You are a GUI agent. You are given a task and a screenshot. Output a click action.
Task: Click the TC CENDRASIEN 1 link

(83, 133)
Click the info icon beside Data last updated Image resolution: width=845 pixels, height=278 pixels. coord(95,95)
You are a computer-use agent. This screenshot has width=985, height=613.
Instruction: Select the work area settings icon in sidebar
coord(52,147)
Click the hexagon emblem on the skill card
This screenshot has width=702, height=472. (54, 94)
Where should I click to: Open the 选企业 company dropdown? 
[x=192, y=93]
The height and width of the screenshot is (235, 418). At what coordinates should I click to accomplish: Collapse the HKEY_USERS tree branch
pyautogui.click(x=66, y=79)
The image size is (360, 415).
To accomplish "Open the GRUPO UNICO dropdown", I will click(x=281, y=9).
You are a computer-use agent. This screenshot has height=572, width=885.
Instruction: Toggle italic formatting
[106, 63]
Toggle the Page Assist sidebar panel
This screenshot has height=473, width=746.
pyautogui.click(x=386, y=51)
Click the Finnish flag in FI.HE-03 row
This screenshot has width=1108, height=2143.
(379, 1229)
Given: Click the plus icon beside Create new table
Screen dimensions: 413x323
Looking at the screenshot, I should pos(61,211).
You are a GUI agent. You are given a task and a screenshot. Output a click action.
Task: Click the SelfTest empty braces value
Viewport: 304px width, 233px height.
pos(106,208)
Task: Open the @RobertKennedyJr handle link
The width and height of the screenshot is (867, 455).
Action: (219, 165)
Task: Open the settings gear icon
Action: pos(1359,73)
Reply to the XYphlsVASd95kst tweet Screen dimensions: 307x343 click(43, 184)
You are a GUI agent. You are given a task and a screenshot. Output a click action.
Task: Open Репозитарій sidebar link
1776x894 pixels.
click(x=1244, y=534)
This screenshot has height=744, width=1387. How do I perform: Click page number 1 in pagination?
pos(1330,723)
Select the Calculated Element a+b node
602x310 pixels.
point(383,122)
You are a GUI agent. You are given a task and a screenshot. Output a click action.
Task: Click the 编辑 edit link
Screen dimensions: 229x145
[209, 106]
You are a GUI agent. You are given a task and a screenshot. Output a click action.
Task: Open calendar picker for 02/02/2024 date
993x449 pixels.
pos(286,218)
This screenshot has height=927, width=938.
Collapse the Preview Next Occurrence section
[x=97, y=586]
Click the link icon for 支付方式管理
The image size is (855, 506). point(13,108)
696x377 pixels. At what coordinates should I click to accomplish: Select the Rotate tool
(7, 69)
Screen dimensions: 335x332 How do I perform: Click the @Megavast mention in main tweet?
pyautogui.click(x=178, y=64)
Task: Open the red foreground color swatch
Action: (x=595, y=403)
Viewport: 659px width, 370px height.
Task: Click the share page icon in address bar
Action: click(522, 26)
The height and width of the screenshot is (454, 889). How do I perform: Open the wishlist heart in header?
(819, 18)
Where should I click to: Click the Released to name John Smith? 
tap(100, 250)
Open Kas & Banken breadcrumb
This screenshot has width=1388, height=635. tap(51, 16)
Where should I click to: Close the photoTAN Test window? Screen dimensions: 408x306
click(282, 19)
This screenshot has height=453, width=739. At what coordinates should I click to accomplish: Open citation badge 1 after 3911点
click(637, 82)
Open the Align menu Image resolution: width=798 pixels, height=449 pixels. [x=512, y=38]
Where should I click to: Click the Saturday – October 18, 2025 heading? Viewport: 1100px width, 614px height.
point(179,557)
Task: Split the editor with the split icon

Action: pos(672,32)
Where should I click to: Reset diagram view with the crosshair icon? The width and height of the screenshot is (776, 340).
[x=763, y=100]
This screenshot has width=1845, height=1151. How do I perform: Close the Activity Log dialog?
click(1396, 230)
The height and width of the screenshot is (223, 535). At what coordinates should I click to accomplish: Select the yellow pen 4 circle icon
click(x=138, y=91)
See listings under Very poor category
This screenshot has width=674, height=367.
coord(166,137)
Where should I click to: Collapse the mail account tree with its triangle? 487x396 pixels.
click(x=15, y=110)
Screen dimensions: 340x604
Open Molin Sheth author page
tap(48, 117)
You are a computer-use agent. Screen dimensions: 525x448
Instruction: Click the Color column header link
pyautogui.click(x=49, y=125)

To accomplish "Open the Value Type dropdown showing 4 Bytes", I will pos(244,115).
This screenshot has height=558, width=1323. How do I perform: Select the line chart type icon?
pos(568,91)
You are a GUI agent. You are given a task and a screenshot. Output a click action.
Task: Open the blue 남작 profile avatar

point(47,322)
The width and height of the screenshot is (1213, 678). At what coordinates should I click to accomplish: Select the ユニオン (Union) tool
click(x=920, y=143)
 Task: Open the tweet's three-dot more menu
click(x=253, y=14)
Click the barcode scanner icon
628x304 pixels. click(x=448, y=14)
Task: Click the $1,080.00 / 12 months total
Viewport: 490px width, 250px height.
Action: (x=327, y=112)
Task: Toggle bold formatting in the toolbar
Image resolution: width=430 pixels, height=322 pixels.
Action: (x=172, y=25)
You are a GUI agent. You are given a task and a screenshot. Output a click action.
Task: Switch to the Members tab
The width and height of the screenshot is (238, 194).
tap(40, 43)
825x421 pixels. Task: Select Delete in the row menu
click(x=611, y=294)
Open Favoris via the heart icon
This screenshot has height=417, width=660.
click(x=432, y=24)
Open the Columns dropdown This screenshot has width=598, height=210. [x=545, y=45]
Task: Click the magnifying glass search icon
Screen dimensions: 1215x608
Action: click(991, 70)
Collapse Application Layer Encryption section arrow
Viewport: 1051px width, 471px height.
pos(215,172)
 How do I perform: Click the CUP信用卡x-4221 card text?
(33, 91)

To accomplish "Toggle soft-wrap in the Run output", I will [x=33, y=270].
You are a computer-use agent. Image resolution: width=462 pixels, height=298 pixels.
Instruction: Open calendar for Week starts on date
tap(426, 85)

■ Exercise directions: Copy out, word for word, the lines of the material above from the one containing "Open the Columns" through the end of the material, both ends included.

■ Response to this task:
Open the Columns dropdown This screenshot has width=598, height=210. [x=545, y=45]
Task: Click the magnifying glass search icon
Screen dimensions: 1215x608
Action: click(991, 70)
Collapse Application Layer Encryption section arrow
Viewport: 1051px width, 471px height.
pos(215,172)
 How do I perform: Click the CUP信用卡x-4221 card text?
(33, 91)

To accomplish "Toggle soft-wrap in the Run output", I will [x=33, y=270].
You are a computer-use agent. Image resolution: width=462 pixels, height=298 pixels.
Instruction: Open calendar for Week starts on date
tap(426, 85)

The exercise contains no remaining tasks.